Of course, I didn’t know this when I was sipping a near beer at Cosimo’s in the summer of 2001. The 20th Century was still clear in my own rearview mirror and 9/11 was not anywhere on my horizon. The day that we danced at Ernie K-Doe’s funeral I was supposed to attend a luncheon at the Association of Alternative Newspapers’ convention at a big hotel on Canal Street. The keynote speaker was Oliver Stone, director o f the movie JFK. (In the screen version, Stone cast comedian John Candy as Dean Andrews.) My plan was to collar Stone, after his speech, and ask him if he needed a researcher on another one of his projects, a film about the assassination of the Rev. Martin Luther King Jr., which still remains dormant.

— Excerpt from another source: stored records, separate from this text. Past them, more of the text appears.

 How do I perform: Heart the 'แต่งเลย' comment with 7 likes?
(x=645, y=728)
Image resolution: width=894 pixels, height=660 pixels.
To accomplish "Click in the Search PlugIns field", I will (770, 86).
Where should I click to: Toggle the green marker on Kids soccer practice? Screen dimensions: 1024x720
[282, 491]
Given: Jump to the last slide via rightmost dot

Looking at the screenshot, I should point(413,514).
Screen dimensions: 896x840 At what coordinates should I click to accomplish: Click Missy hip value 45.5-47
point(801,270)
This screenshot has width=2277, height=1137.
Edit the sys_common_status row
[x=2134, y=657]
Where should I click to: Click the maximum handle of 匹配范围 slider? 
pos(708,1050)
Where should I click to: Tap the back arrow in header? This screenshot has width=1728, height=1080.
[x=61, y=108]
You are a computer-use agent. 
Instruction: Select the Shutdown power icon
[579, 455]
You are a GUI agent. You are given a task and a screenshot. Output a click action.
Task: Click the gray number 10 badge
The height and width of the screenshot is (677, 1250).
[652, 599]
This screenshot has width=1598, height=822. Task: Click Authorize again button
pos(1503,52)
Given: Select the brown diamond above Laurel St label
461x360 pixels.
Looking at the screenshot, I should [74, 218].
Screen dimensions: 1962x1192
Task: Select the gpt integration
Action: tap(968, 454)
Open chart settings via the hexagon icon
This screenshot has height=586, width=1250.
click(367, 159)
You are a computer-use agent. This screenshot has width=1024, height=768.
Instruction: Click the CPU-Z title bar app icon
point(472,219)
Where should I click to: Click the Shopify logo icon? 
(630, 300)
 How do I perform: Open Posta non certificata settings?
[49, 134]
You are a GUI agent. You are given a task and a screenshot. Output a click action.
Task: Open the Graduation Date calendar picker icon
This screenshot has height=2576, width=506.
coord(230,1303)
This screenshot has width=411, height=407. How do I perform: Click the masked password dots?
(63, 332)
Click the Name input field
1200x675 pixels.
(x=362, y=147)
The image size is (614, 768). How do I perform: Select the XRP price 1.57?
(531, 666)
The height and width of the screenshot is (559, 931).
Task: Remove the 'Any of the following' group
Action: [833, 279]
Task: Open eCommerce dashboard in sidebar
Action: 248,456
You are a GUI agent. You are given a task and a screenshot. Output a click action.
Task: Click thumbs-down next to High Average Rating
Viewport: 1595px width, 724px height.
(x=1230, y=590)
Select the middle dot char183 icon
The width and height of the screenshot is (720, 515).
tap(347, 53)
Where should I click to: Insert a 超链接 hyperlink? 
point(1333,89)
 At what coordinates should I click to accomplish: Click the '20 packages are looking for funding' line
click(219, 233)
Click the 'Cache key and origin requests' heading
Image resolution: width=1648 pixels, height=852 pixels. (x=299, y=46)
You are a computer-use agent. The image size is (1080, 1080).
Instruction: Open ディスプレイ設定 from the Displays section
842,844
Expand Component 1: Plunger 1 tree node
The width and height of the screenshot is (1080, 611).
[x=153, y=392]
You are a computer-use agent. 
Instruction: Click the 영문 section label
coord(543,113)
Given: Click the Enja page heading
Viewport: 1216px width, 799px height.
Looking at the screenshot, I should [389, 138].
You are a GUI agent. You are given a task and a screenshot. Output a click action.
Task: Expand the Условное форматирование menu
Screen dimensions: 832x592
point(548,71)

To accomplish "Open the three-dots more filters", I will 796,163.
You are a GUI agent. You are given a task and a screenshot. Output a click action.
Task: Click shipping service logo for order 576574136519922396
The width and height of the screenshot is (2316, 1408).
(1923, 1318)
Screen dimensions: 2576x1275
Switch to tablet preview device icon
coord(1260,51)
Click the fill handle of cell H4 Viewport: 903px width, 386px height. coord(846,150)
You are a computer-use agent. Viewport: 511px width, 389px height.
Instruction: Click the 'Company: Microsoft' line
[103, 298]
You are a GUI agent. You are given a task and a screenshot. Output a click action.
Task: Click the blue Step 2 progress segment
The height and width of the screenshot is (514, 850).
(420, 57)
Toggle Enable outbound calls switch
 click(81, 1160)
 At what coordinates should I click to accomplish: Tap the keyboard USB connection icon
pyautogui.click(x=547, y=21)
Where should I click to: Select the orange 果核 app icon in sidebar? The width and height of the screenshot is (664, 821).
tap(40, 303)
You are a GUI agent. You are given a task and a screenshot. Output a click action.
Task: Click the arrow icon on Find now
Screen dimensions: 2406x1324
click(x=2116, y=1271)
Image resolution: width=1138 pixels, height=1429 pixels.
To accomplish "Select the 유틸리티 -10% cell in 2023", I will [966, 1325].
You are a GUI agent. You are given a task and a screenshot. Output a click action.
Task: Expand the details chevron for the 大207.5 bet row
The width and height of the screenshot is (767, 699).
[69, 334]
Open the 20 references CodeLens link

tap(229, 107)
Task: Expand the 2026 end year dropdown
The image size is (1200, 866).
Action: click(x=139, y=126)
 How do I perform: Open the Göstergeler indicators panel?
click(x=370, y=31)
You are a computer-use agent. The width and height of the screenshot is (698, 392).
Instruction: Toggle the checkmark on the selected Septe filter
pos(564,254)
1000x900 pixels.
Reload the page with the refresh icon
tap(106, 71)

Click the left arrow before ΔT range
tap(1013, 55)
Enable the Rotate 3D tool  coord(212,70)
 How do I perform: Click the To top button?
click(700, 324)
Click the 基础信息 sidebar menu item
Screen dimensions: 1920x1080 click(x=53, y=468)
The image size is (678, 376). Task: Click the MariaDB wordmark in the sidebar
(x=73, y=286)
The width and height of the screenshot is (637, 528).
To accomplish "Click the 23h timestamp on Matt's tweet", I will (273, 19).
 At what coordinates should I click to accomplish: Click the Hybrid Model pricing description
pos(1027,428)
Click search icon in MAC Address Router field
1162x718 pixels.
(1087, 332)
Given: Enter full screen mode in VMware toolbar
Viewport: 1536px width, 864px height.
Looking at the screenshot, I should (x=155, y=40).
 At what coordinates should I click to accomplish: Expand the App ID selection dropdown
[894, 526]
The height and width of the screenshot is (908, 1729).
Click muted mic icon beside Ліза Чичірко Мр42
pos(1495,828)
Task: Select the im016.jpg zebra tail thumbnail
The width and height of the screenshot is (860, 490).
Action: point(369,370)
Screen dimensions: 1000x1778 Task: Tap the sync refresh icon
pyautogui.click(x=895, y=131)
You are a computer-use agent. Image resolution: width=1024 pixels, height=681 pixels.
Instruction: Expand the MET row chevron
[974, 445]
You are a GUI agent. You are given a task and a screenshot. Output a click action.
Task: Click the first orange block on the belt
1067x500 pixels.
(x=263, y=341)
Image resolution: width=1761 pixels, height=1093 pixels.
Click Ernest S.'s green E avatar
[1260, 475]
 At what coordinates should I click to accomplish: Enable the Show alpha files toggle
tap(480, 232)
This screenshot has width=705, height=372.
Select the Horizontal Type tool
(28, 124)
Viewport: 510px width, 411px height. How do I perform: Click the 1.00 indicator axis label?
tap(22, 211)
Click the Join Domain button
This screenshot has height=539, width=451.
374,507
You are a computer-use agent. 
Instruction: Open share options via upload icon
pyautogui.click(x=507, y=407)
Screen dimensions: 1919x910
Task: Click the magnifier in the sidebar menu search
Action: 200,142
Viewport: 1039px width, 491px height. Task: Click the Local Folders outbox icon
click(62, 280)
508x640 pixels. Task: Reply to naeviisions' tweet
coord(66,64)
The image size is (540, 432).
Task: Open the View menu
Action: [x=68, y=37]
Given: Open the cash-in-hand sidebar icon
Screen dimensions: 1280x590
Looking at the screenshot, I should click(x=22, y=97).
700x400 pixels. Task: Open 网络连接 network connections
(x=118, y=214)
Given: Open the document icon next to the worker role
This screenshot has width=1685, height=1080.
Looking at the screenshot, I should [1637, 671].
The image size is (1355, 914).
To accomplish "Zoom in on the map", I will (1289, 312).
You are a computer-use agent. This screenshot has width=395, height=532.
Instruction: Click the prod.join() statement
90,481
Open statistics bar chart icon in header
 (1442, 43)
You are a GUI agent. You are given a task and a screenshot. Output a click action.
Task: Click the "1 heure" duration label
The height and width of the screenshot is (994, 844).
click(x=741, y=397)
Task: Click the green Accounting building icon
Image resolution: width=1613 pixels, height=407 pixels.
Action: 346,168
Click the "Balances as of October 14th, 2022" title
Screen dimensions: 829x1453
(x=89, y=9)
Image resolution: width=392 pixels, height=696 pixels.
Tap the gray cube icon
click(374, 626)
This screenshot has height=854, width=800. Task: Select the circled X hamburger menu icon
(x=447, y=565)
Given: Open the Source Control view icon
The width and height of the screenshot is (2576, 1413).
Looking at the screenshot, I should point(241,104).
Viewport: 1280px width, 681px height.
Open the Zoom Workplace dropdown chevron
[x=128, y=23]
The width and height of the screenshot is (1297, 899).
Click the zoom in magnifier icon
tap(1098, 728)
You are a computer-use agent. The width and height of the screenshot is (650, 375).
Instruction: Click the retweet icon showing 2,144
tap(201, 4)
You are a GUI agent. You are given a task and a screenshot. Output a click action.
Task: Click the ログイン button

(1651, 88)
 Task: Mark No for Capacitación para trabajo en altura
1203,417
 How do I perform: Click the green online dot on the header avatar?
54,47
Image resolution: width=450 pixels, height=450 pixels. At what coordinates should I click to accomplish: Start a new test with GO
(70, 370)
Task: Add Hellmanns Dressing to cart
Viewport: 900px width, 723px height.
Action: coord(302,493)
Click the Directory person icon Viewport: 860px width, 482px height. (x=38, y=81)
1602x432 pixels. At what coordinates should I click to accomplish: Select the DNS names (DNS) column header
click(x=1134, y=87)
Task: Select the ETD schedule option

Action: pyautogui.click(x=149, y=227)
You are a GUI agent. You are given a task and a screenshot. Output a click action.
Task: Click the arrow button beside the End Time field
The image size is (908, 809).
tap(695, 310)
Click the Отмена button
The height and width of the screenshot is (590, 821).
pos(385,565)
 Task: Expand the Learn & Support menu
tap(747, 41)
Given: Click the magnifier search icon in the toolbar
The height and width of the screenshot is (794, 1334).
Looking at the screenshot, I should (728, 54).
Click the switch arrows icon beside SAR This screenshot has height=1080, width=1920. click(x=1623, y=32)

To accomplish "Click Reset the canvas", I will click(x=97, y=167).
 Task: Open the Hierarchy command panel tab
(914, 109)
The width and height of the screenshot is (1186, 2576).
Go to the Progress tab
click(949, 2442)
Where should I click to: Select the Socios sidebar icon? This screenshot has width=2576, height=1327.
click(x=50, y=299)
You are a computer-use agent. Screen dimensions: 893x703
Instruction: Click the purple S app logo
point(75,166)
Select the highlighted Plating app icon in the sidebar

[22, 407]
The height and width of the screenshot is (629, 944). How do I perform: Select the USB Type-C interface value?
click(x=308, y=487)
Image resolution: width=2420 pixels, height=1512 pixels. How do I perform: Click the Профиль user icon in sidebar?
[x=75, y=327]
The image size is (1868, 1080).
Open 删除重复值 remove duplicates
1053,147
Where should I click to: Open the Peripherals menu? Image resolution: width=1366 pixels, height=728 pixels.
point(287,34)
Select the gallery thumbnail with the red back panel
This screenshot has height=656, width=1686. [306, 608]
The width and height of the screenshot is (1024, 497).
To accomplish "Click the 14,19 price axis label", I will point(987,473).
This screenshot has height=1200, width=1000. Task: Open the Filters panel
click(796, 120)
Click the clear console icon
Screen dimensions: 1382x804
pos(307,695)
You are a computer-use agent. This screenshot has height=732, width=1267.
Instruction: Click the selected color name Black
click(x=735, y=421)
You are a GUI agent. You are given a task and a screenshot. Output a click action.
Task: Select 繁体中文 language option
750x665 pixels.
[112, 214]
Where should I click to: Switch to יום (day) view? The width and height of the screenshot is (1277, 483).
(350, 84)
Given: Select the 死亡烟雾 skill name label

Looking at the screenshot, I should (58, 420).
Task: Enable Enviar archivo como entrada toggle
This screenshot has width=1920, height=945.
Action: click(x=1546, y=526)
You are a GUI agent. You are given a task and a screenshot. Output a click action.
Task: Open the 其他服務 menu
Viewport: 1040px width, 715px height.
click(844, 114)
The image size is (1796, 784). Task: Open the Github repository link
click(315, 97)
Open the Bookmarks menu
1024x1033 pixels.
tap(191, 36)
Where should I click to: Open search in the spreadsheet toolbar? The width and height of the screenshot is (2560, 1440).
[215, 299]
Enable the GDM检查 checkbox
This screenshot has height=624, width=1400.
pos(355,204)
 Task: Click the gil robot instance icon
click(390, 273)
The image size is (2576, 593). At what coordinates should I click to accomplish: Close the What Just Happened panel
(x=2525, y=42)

Instead, I opted to dance at a New Orleans musician’s funeral.

The jukebox selection at Cosimo’s even nowadays tends more towards Frank Sinatra. Still I image that K-Doe’s one hit, Mother-in-Law, might have been playing on a sultry New Orleans’ night more than 40 years ago, when Clay Shaw and David Ferrie partied and plotted down on Burgundy Street.

Ernie K-Doe and Oliver Stone unwittingly conspired to bring me to that bar stool at Cosimo’s on a hot summer’s day. You could call it a random convergence or something more fatalistic. However you choose to spin it, it’s funny how you can be standing in the wake of history and not even know it until long after you’re immersed by a wave of time.

Come to think of it, I guess that’s what history is.